Di beberapa kampus lain di Indonesia, CSR sebatas diberikan sebagai mata kuliah. Belum ada perguruan tinggi yang menjadikannya sebagai program studi dan secara holistis mempelajari CSR.
Hingga kini, program S-2 MM-CSR di Universitas Trisakti tersebut tercatat telah melahirkan 150 alumnus. Oktober mendatang, perkuliahan untuk angkatan ke-16 dimulai.
Perkuliahan berlangsung setiap Jumat dan Sabtu. Mayoritas mahasiswa S-2 MM-CSR merupakan level manajerial seperti CEO, komisaris, atau pemilik perusahaan. Sebab, CSR memang berada pada strategic level.
Nita menyebut beberapa nama mahasiswa yang menduduki posisi stratagis di perusahaan masing-masing. Yakni, Amalia Yunita, CEO (chief executive officer) Arus Liar, operator arung jeram yang sudah 20 tahun berkibar di Indonesia. Ada pula Manajer Chevron Corry Triwardani dan Corporate Communication Freeport Sari Esayanti.
Selain mereka, banyak pula dari kalangan pegiat LSM (lembaga swadaya masyarakat), entrepreneur, maupun media yang menjadi mahasiswa S-2 CSR. Setelah menyelesaikan program selama dua tahun, para alumnus diminta sharing dengan mahasiswa yang sedang menempuh perkuliahan. ”Mereka sharing sebagai praktisi,” kata Nita.

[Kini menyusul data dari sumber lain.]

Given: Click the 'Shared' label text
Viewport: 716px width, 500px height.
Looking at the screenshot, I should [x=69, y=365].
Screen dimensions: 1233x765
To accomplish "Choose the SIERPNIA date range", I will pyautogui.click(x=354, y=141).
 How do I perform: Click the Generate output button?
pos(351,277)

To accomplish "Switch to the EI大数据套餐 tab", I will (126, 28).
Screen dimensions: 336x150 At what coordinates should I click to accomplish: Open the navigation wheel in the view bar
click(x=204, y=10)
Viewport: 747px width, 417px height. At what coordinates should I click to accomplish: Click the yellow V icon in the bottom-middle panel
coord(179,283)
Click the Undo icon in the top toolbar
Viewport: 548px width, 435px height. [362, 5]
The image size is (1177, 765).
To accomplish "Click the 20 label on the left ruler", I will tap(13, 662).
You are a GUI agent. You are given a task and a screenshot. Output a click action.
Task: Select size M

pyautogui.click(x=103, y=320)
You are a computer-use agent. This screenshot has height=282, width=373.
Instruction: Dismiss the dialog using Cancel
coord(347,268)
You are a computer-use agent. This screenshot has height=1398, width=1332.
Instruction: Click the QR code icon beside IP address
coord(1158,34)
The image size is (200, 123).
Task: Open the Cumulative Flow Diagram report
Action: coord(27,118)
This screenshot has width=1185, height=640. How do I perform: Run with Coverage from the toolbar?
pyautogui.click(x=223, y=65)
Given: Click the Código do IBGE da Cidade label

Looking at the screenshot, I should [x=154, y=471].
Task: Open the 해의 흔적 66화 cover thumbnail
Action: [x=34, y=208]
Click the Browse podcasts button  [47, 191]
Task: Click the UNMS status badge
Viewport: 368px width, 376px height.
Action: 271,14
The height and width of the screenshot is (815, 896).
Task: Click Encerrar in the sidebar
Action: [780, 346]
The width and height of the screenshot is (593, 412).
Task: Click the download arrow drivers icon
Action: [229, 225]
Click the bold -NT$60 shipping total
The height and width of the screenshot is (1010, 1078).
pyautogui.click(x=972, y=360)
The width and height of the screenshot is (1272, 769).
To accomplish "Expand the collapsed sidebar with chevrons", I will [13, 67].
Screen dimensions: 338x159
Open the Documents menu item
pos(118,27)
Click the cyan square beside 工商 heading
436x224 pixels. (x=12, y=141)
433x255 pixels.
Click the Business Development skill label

Ramida Siringoringo, mahasiswa MM-CSR Universitas Trisakti angkatan 9, mengaku banyak menyerap ilmu yang bermanfaat dalam perbaikan program CSR di lingkungan kerjanya. ”Desain CSR di sana (perusahaan tempat dia dulu bekerja semasa kuliah S-2, Red) sebenarnya sudah cukup baik. Tapi, ketika saya sudah belajar di MM-CSR, saya dapat ilmu lebih, yakni bagaimana melakukan penilaian awal, monitoring, serta evaluasi. Perubahan itu yang saya bawa ke perusahaan,” kata perempuan yang pernah berkarir di PBB tersebut. Selanjutnya, ketika berpindah ke perusahaan pemrosesan kakao sebagai sustainability manager, Ramida kembali mengaplikasikan ilmu yang diperoleh dengan merapikan sistem, perencanaan, dan monitoring CSR. Buntutnya, perusahannya mendapatkan label UTZ certified (standardisasi kualitas produksi dan pengolahan untuk kopi, kakao, dan teh).
CSR di Indonesia yang nilainya tidak kecil itu memang sering dipahami secara salah. CSR identik dengan bakti sosial atau pemberian donasi. CSR tidak menjadi kebijakan strategis perusahaan, seolah hanya menjadi kebijakan residu, yaitu alokasi sisa laba.